[[ Source data, beginning ]]

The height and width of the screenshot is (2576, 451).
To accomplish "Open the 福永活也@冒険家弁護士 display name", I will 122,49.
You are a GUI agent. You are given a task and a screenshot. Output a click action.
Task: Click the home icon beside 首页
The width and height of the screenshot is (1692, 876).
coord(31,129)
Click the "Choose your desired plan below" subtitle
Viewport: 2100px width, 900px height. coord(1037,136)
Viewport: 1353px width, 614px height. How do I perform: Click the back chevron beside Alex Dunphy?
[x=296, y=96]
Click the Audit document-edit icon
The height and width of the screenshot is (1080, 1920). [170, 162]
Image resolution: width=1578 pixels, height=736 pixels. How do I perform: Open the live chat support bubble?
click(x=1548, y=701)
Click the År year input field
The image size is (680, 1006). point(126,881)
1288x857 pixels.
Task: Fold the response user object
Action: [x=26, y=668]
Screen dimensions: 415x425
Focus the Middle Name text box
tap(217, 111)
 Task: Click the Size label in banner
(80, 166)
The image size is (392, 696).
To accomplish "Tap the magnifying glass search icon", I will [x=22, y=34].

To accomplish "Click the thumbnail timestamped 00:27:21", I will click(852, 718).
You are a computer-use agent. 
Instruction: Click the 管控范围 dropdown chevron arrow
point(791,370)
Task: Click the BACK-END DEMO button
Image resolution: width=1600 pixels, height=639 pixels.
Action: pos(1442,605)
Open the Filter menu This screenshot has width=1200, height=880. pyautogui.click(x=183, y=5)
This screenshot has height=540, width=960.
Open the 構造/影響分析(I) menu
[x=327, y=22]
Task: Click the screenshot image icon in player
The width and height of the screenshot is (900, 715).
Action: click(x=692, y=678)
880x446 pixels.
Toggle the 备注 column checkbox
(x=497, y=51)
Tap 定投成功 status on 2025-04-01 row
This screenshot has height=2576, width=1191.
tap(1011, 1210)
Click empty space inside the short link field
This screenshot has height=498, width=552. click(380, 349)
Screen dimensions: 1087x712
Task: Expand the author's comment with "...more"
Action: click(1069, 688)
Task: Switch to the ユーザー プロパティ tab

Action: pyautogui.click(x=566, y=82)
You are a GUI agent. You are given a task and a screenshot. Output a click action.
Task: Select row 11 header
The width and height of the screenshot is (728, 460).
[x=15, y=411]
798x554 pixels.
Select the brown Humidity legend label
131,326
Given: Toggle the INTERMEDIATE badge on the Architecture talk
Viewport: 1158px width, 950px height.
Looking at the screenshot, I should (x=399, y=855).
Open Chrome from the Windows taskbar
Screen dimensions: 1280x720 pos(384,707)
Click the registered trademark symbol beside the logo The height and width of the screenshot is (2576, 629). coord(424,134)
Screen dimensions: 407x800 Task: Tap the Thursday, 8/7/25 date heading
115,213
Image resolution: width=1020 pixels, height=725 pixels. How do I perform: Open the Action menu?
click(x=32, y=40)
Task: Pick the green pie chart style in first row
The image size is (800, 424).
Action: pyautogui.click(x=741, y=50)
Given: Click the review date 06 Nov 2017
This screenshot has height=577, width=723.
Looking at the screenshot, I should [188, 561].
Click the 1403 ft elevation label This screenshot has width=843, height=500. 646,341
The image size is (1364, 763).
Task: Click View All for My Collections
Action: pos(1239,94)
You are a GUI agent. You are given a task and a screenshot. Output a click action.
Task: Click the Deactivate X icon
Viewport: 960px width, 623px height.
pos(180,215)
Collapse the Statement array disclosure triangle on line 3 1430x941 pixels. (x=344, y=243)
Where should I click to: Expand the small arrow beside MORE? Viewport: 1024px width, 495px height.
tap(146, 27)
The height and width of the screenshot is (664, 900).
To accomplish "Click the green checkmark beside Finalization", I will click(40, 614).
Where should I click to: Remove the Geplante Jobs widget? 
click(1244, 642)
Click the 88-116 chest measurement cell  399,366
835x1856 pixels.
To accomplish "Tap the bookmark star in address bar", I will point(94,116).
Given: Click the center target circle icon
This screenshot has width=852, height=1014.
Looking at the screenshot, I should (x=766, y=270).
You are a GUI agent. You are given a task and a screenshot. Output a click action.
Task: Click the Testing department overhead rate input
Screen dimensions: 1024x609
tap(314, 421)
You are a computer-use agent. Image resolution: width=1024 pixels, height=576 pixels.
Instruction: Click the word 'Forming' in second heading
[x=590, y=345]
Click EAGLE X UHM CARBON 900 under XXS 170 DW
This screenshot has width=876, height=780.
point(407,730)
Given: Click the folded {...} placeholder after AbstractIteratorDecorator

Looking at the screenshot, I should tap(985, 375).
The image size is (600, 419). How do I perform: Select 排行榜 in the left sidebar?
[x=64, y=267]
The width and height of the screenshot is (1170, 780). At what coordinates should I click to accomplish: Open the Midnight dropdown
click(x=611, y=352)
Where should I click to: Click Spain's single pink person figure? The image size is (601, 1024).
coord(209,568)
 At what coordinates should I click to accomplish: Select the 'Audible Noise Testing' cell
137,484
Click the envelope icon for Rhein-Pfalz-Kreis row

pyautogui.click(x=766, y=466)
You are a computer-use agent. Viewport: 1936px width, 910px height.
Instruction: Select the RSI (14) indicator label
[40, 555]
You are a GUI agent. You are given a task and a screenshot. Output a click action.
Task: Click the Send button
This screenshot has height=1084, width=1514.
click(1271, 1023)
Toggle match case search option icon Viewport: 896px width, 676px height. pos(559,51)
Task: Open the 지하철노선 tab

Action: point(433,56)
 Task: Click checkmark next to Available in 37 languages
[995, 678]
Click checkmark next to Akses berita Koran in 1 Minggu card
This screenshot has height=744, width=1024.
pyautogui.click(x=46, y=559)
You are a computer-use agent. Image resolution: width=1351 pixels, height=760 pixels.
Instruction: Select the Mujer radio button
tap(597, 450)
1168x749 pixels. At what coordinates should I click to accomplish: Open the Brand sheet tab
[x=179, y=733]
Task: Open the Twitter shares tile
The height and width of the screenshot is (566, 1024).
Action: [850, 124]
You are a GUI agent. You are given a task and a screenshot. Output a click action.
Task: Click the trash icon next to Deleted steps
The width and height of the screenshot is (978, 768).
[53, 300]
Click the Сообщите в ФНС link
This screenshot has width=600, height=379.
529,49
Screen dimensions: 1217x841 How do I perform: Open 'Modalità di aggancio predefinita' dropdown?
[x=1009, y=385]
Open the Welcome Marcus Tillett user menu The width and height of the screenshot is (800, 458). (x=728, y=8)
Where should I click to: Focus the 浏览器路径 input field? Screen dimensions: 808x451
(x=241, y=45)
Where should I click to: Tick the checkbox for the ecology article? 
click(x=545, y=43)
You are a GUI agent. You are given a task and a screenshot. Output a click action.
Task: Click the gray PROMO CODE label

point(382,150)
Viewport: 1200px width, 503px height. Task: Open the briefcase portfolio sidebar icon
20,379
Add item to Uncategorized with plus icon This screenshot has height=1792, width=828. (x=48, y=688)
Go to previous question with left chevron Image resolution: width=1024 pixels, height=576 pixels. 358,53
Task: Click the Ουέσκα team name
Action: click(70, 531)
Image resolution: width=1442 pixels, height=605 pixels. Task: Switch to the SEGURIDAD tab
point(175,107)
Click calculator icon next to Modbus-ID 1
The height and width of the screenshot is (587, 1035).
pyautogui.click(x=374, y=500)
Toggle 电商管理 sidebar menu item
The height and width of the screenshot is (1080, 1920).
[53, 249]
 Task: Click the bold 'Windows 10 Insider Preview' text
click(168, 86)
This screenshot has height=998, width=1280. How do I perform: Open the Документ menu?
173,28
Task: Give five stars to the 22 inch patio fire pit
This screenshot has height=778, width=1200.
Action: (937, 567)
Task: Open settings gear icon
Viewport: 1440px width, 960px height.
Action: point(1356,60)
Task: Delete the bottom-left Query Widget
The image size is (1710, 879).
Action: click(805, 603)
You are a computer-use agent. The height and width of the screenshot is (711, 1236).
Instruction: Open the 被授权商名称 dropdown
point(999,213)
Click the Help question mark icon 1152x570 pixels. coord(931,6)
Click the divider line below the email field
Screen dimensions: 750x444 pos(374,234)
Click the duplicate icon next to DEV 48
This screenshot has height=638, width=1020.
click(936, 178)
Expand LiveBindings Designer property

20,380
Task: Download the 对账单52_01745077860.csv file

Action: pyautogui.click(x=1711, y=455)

[[ Source data, end ]]

**Exercise aim**
Starting from the top of the records and ending at the line that contains "The image size is (392, 696).", repeat each line exactly and return only those lines.

**Exercise solution**
The height and width of the screenshot is (2576, 451).
To accomplish "Open the 福永活也@冒険家弁護士 display name", I will 122,49.
You are a GUI agent. You are given a task and a screenshot. Output a click action.
Task: Click the home icon beside 首页
The width and height of the screenshot is (1692, 876).
coord(31,129)
Click the "Choose your desired plan below" subtitle
Viewport: 2100px width, 900px height. coord(1037,136)
Viewport: 1353px width, 614px height. How do I perform: Click the back chevron beside Alex Dunphy?
[x=296, y=96]
Click the Audit document-edit icon
The height and width of the screenshot is (1080, 1920). [170, 162]
Image resolution: width=1578 pixels, height=736 pixels. How do I perform: Open the live chat support bubble?
click(x=1548, y=701)
Click the År year input field
The image size is (680, 1006). point(126,881)
1288x857 pixels.
Task: Fold the response user object
Action: [x=26, y=668]
Screen dimensions: 415x425
Focus the Middle Name text box
tap(217, 111)
 Task: Click the Size label in banner
(80, 166)
The image size is (392, 696).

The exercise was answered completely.